Pharmacokinetic parameters of valsartan after intravenous administration with and without rifampicin in SD rats
Valsartan was intravenously administered to SD rats at a dose of 0.5 mg/kg alone and in combination with 20 or 80 mg/kg intravenous rifampicin. Each value represents the mean ± S.D. (N = 3 for the rifampicin-administered groups; N = 6 for no inhibitor group).

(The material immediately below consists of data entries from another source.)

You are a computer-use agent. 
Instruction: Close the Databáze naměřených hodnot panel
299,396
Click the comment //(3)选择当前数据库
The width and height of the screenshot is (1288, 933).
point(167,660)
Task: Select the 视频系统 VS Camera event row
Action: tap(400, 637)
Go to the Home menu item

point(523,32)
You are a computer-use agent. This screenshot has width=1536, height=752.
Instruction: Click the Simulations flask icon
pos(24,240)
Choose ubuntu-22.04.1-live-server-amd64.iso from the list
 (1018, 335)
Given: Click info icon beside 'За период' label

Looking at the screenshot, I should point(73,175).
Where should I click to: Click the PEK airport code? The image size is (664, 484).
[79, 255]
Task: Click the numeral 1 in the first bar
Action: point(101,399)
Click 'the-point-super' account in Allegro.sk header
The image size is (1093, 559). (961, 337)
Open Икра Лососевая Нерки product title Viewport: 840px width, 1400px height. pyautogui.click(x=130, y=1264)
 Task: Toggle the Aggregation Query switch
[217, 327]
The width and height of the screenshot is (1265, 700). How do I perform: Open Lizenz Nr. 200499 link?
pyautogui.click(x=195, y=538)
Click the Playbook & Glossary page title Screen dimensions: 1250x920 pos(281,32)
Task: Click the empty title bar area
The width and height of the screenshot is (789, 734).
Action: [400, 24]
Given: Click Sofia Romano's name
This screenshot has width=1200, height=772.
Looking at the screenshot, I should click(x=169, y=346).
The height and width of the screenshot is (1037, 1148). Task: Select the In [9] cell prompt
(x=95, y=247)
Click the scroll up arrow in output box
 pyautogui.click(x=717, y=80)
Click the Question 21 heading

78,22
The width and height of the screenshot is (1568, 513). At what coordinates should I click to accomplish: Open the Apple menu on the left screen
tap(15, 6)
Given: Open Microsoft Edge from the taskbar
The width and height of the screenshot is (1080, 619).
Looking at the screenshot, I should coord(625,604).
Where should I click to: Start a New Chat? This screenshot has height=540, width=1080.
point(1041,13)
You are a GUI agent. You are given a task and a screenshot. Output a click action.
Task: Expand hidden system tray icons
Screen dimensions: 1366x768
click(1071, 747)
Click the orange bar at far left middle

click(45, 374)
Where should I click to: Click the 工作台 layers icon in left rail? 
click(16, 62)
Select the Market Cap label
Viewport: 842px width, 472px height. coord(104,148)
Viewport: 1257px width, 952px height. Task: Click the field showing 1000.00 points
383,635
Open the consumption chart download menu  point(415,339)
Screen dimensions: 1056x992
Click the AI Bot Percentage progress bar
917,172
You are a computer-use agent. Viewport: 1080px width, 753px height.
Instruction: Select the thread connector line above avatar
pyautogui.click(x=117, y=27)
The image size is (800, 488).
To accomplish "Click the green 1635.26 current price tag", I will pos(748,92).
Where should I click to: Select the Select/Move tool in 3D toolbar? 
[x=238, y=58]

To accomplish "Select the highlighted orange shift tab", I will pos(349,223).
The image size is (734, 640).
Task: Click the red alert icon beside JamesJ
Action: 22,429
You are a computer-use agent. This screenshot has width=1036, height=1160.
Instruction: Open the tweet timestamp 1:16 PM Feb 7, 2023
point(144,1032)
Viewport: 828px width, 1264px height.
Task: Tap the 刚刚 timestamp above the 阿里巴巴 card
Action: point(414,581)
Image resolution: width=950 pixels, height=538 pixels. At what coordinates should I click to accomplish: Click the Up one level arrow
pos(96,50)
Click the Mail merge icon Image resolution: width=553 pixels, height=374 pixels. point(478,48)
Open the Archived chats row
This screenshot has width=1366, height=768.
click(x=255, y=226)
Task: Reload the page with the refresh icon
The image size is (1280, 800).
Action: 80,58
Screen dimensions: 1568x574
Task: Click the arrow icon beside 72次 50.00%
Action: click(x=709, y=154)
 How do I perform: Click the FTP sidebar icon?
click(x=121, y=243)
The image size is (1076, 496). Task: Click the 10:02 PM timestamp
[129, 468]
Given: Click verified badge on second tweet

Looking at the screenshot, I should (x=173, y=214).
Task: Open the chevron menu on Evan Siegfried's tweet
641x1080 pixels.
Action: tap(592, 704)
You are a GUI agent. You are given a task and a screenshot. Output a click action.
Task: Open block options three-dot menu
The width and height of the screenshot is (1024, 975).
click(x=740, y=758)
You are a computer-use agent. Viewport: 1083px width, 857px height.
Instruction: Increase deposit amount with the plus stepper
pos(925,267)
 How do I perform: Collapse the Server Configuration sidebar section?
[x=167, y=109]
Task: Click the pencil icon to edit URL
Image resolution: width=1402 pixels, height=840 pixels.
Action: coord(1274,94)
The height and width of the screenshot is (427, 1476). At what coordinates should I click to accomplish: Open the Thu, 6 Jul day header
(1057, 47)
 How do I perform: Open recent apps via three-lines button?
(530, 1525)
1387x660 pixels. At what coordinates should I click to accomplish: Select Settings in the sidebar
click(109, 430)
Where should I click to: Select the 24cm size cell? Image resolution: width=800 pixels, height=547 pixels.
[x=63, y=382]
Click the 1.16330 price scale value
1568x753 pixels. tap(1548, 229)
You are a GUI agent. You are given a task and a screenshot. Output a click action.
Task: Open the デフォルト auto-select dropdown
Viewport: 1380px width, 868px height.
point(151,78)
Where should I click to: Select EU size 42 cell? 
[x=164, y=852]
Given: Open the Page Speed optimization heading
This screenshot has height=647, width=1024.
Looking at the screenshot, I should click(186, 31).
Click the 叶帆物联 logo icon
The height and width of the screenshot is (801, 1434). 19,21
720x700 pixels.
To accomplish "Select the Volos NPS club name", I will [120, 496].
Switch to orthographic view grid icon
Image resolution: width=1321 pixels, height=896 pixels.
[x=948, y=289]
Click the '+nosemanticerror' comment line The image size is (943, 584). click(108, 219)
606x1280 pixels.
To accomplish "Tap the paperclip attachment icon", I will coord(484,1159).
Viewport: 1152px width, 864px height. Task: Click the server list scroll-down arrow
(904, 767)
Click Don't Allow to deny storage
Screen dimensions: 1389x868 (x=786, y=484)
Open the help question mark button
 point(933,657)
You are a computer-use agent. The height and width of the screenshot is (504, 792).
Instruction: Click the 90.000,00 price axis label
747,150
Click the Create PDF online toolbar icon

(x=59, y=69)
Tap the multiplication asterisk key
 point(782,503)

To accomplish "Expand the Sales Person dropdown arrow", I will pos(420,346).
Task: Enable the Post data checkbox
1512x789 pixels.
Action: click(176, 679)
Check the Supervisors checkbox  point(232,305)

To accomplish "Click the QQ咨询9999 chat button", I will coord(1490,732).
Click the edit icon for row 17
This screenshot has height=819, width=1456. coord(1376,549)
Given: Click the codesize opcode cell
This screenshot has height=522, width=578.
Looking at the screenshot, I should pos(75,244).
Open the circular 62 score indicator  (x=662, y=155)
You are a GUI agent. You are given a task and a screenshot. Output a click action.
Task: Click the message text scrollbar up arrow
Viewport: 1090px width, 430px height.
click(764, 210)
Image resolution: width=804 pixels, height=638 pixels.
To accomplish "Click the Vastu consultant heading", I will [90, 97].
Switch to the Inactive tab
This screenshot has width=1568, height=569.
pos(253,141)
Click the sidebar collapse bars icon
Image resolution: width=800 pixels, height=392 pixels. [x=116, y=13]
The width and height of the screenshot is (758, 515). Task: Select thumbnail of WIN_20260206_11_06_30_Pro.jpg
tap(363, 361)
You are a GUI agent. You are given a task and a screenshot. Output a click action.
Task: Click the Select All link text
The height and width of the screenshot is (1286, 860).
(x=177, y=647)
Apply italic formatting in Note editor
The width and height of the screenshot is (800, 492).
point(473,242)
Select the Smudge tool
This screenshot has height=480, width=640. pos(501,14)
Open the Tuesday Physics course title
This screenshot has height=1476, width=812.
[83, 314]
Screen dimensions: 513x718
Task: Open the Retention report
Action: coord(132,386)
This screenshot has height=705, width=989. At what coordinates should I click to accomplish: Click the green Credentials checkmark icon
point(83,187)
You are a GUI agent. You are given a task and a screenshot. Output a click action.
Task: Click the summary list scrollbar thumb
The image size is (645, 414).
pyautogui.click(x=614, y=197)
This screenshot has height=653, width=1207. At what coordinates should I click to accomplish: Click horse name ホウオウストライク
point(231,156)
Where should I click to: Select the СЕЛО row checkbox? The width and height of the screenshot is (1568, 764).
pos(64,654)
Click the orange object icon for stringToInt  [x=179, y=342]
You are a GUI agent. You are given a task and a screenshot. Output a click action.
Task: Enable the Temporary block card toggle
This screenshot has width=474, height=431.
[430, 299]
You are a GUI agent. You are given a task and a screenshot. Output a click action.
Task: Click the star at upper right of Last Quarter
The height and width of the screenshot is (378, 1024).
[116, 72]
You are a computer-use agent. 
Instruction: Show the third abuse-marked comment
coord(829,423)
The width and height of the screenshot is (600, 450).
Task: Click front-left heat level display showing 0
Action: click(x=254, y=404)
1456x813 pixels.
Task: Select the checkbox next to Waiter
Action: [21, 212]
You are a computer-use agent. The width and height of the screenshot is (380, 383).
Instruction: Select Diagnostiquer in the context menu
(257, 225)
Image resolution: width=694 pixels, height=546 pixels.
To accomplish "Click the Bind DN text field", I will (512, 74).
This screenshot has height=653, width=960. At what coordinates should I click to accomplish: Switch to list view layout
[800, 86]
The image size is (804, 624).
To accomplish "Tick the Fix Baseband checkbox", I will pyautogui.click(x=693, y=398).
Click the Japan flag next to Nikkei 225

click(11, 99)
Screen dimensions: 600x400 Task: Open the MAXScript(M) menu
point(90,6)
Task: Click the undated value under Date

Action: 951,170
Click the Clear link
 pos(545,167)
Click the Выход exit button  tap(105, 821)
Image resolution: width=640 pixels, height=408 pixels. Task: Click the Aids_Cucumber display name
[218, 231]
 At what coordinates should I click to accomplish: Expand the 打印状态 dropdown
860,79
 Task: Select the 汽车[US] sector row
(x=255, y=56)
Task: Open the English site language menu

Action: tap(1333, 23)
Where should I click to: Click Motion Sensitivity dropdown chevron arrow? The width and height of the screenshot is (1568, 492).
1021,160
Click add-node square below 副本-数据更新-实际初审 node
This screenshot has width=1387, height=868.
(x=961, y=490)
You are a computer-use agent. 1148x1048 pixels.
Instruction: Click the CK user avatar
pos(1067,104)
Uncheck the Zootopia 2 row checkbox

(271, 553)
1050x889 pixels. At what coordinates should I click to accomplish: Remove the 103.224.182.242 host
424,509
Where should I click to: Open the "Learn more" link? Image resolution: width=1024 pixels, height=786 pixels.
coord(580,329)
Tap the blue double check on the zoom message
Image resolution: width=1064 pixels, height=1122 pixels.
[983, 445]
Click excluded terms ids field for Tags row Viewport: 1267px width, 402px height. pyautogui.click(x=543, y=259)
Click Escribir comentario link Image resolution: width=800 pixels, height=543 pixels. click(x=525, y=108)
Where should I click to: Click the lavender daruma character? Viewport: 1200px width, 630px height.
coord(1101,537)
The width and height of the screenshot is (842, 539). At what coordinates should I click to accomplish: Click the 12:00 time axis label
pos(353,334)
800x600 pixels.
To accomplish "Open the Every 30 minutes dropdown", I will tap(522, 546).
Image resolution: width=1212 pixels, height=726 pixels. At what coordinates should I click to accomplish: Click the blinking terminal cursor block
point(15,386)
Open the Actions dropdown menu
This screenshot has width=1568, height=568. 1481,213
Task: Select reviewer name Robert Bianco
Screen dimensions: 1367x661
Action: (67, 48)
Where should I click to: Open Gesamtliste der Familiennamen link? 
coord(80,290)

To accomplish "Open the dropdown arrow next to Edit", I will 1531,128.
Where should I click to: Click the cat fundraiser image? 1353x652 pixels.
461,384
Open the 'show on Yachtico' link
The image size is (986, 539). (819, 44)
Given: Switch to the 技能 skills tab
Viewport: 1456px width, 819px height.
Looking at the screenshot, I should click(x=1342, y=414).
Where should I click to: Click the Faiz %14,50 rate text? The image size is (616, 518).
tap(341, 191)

| Inhibitor | AUC0–t | AUC0–∞ | CLt | Vd | Kp,liver | |
|---|---|---|---|---|---|---|
| Compound | Dose | |||||
| mg/kg | ng·h/ml | ng·h/ml | ml/h/kg | ml/kg | 1 hour | |
| — | — | 2013 ± 482 | 2025 ± 547 | 266 ± 90 | 359 ± 94 | 18 ± 10 |
| Rifampicin | 20 | 16,686 ± 330 | 16,781 ± 350 | 29.8 ± 0.6 | 96.8 ± 2.5 | 0.44 ± 0.07 |
| Rifampicin | 80 | 27,428 ± 6358 | 28,208 ± 6952 | 18.6 ± 5.2 | 104 ± 11 | 0.42 ± 0.06 |